2. **Now, let's try some numbers for x and see what y we get for both rules!** This helps us "draw" them in our heads or on paper and find where they might cross.

* **If x = 0:**
* For $y_1$: $10 \times 0^2 = 0$
* For $y_2$: $2 \times 0 + 3 = 3$
* Here, $y_1$ is smaller than $y_2$ ($0 < 3$). The curve is below the line.

* **If x = 1:**
* For $y_1$: $10 \times 1^2 = 10$
* For $y_2$: $2 \times 1 + 3 = 5$
* Here, $y_1$ is bigger than $y_2$ ($10 > 5$). The curve is now above the line.
* Since the curve started below the line (at x=0) and ended up above the line (at x=1), it means they *crossed* somewhere between x=0 and x=1!

* **Let's try a number in between, like x = 0.6:**
* For $y_1$: $10 \times (0.6)^2 = 10 \times 0.36 = 3.6$
* For $y_2$: $2 \times 0.6 + 3 = 1.2 + 3 = 4.2$
* $y_1$ is still smaller than $y_2$ ($3.6 < 4.2$).

* **How about x = 0.7:**
* For $y_1$: $10 \times (0.7)^2 = 10 \times 0.49 = 4.9$
* For $y_2$: $2 \times 0.7 + 3 = 1.4 + 3 = 4.4$
* Aha! Now $y_1$ is bigger than $y_2$ ($4.9 > 4.4$).
* This means one crossing point is between x=0.6 and x=0.7. Since 4.9 is closer to 4.4 than 3.6 is to 4.2, the crossing is closer to 0.7. So, roughly $x \approx 0.66$.

3. **Now, let's check negative numbers for x too, because squaring a negative number makes it positive!**

* **If x = -0.5:**
* For $y_1$: $10 \times (-0.5)^2 = 10 \times 0.25 = 2.5$
* For $y_2$: $2 \times (-0.5) + 3 = -1 + 3 = 2$
* Here, $y_1$ is bigger than $y_2$ ($2.5 > 2$). The curve is above the line.

* **If x = -0.4:**
* For $y_1$: $10 \times (-0.4)^2 = 10 \times 0.16 = 1.6$
* For $y_2$: $2 \times (-0.4) + 3 = -0.8 + 3 = 2.2$
* Now $y_1$ is smaller than $y_2$ ($1.6 < 2.2$).
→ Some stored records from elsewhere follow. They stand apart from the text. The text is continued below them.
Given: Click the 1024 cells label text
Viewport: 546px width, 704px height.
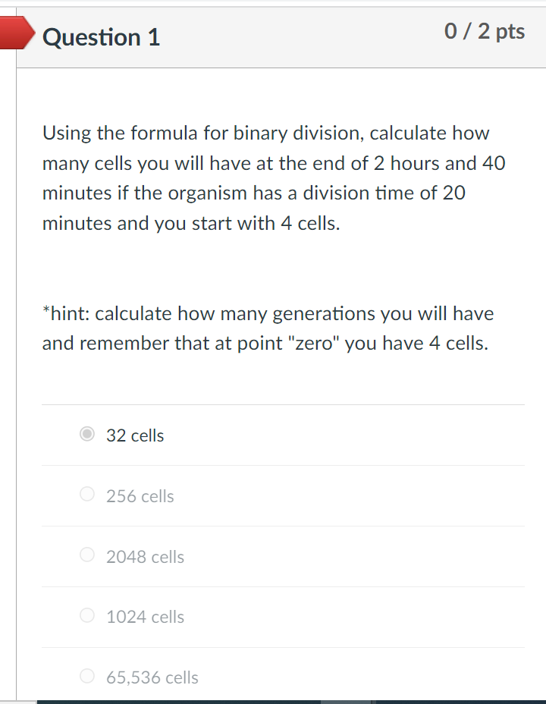Looking at the screenshot, I should 146,617.
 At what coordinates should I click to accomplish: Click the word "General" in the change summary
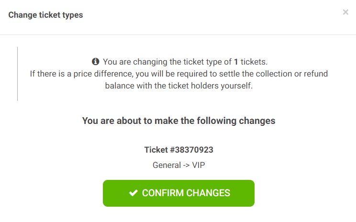coord(167,165)
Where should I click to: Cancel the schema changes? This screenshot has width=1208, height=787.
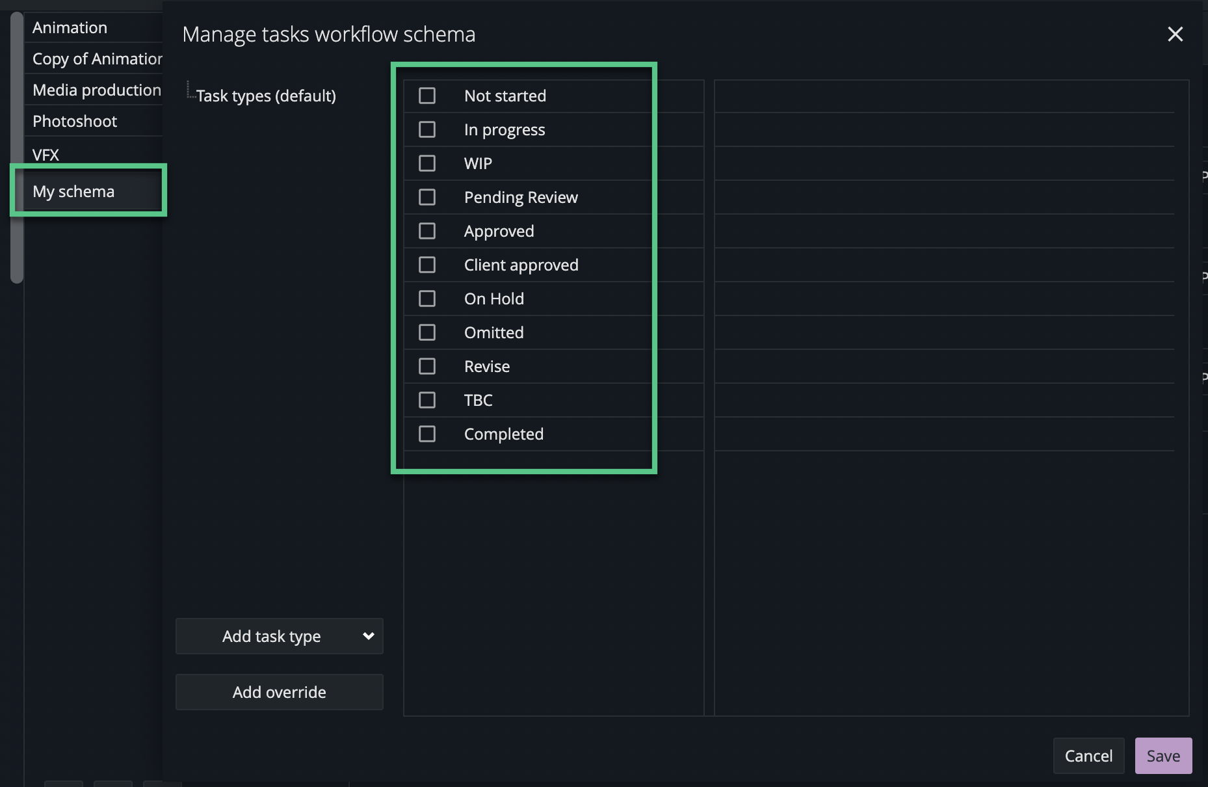[1088, 756]
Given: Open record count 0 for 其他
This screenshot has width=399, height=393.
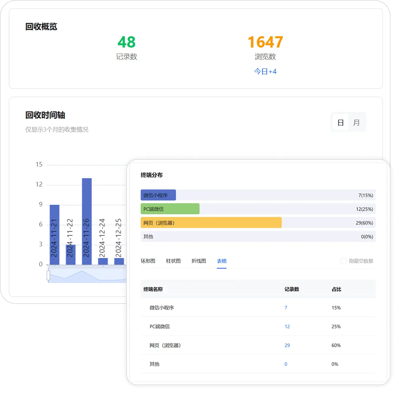Looking at the screenshot, I should (286, 364).
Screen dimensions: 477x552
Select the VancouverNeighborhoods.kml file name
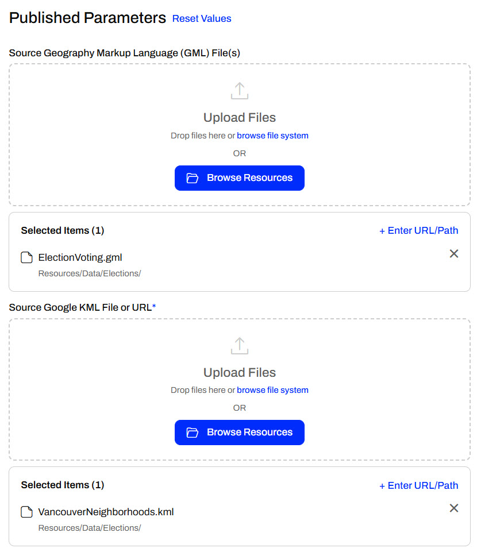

The curve is now below the line.
* This means another crossing point is between x=-0.5 and x=-0.4. Since 1.6 is closer to 2.2 than 2.5 is to 2, the crossing is closer to -0.4. So, roughly $x \approx -0.46$.

So, by thinking about what the graphs look like and trying out numbers to see where they cross, we found two spots where the curve and the line meet. These answers are approximately $0.66$ and $-0.46$.